そういった事情を無視して「あなたのところでも、この、最新の薬をかならず処方してくださいね」と頼んでみたところで、「じゃあ、うちには入所できません。他を探してください」と断られるのが関の山である。
病院の医師にできることは、せいぜい、できるだけ安い薬でできるだけ病状を安定させて入所までもっていくことだけである。言うのは簡単だが、実行するのはすこぶる難しい。
【「ジェネリック医薬品」では済まないことも多い】
精神科領域でも、新しくて使い勝手の良い薬は薬価が高い。
高齢者の精神症状に好んで選ばれる新世代の抗精神病薬の薬価は、たとえばリスパダール(2mg錠)は薬価が50.3円、同じくセロクエル(25mg錠)は38.3円だ。
それに似た効果の旧世代薬の場合は、それぞれセレネース(3mg錠)が11円、コントミン(25mg錠)が9.2円だから、薬価は3倍以上違う。旧世代の薬は薬価が安いかわりに、副作用や安全性などの点で新世代の薬に劣るといわれている。
「それならジェネリック医薬品を選べばいいじゃないか」という人もいるかもしれない。
だが、ジェネリック医薬品といえども新世代の薬は薬価が高めに設定されていて、たとえばリスパダールのジェネリックはセレネースよりも高い。なにより、新薬の幾つかはジェネリック医薬品が発売されていない。
たとえば抗認知症薬メマリー(20mg錠)は、精神科周辺で出会う認知症の患者さんに対してとても使い勝手が良い。ところが、この薬の薬価は一錠あたり427円もしてしまう。
たった一種類の薬で約13000円/月のコストを「持ち出し」として負担し続けるのは、今の老健施設の事情を考えると困難だろう。そして認知症の高齢者はたいてい内科の病気も患っているので、そちらの薬代も負担しなければならないのである。
結局、メマリーがすごく効いた患者さんでも、老健施設に入所する前にはメマリーを中止して、もっと安価な薬に変更せざるを得ない。それでも大丈夫なケースもあるが、メマリーが独特の作用メカニズムを持っているせいか、なかなかうまくいかないケースも多い。
なので私は、これから老健施設に入所しそうな患者さんに高価な薬を処方する際には、こういった事情をかならず説明するようになった。だが、「老健施設では高価な薬は使えません」という話をすると、不満や不信感を表明するご家族も多い。
なにせ、ここは日本なのである。アメリカや発展途上国ならいざ知らず、この日本で「高い薬は使えません」などと医療関係者から言われれば、患者さんやご家族が驚き、不満を抱くのは無理ならぬことだろう。
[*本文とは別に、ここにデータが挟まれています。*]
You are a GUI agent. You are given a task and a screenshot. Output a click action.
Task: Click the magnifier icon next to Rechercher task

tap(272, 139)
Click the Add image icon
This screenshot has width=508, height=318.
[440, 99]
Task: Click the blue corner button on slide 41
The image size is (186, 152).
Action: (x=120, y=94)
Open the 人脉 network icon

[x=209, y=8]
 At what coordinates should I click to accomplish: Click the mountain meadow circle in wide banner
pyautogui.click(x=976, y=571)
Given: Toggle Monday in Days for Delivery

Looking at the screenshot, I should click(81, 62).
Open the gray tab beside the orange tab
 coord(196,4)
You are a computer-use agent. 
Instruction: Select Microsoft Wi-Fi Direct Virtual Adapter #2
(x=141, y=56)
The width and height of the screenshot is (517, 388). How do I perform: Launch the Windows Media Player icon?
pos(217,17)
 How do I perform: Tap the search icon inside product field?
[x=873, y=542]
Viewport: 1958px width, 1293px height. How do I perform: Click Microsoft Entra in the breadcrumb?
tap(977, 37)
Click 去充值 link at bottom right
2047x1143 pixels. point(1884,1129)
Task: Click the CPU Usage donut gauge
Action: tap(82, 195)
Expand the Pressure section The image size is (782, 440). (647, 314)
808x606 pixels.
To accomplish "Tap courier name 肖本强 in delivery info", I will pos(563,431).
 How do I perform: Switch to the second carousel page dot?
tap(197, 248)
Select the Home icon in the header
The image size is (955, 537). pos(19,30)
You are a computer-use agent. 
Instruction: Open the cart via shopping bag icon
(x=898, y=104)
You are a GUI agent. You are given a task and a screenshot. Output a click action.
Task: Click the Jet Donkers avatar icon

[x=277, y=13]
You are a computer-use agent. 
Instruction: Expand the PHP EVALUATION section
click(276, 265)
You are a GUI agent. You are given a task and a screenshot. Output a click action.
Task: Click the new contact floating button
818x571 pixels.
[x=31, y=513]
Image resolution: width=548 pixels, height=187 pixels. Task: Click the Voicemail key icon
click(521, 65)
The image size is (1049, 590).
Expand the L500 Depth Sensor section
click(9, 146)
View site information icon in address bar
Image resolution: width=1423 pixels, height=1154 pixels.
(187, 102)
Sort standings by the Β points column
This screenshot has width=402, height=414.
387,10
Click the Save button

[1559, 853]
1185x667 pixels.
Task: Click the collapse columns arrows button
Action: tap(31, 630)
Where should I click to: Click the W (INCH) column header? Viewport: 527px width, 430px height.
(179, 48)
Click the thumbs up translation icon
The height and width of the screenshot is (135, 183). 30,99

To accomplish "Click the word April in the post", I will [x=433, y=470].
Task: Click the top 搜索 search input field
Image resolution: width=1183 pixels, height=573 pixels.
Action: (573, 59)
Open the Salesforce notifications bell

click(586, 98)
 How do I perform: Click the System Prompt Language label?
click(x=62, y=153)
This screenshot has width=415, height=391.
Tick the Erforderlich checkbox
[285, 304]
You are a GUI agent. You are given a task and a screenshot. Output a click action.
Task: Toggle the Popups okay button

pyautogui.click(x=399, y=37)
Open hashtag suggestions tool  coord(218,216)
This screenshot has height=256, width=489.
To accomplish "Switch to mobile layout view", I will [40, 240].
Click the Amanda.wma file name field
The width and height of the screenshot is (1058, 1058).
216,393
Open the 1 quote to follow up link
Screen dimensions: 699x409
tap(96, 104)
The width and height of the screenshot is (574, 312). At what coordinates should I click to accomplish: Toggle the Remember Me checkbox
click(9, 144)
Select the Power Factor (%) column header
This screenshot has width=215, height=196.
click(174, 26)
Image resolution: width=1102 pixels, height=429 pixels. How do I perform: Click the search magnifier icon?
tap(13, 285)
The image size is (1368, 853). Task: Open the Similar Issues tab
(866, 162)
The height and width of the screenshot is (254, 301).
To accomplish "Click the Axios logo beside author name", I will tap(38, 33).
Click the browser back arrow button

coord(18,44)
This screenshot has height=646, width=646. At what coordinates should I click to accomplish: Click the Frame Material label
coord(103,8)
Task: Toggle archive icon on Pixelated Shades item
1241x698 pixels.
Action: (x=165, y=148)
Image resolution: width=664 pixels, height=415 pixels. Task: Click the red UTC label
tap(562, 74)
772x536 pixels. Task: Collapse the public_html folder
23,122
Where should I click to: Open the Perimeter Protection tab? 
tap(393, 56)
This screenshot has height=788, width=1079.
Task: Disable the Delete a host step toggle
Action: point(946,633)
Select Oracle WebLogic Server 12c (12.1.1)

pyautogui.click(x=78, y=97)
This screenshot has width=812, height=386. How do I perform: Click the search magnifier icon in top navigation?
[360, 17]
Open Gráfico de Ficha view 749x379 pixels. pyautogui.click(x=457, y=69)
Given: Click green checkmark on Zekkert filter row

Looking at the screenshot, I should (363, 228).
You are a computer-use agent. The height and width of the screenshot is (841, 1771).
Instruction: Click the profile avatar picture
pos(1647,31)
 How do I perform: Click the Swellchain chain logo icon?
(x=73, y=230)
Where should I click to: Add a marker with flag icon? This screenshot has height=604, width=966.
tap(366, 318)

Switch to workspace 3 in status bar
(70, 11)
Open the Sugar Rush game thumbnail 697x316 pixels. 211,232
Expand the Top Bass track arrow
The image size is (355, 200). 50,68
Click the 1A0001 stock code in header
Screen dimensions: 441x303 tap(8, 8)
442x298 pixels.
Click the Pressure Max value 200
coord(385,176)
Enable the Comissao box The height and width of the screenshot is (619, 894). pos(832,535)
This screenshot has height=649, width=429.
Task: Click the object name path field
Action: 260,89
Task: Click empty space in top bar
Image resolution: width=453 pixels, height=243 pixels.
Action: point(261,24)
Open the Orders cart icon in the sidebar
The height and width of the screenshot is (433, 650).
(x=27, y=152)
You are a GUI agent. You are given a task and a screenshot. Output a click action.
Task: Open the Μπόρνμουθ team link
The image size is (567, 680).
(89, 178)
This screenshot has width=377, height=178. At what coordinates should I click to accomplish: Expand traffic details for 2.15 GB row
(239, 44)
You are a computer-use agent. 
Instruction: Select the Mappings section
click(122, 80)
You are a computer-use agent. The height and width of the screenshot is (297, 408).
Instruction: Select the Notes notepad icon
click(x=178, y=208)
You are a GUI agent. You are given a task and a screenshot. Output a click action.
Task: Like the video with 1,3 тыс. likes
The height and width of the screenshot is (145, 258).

だが、介護保険制度の領域については、「高い薬は使えません」は現実のものになっているのだ。少なくとも現場に携わる者は、そのような前提で薬を取り扱わざるを得ない。
【早かった「古くて安い薬」のニーズ】
私が研修医だった2000年頃は、抗うつ薬や抗精神病薬の新製品が次々に発売され、新しくて高価な薬剤を用いた治療法がゴールドスタンダードとして持て囃されていた。
しかし、すべての患者さんが新しくて高価な薬を使える時代がいつまでも続くとは、私にはどうしても思えなかった。
いつか、日本の保険医療制度が崩壊しても困らないようにと思い、私は研修医時代から古くて安い薬の解説書を探したり、老齢なドクターの“古い処方箋”を読み漁ったりした。安くて古い薬でも、ひととおりの治療がこなせるようになりたいとも思った。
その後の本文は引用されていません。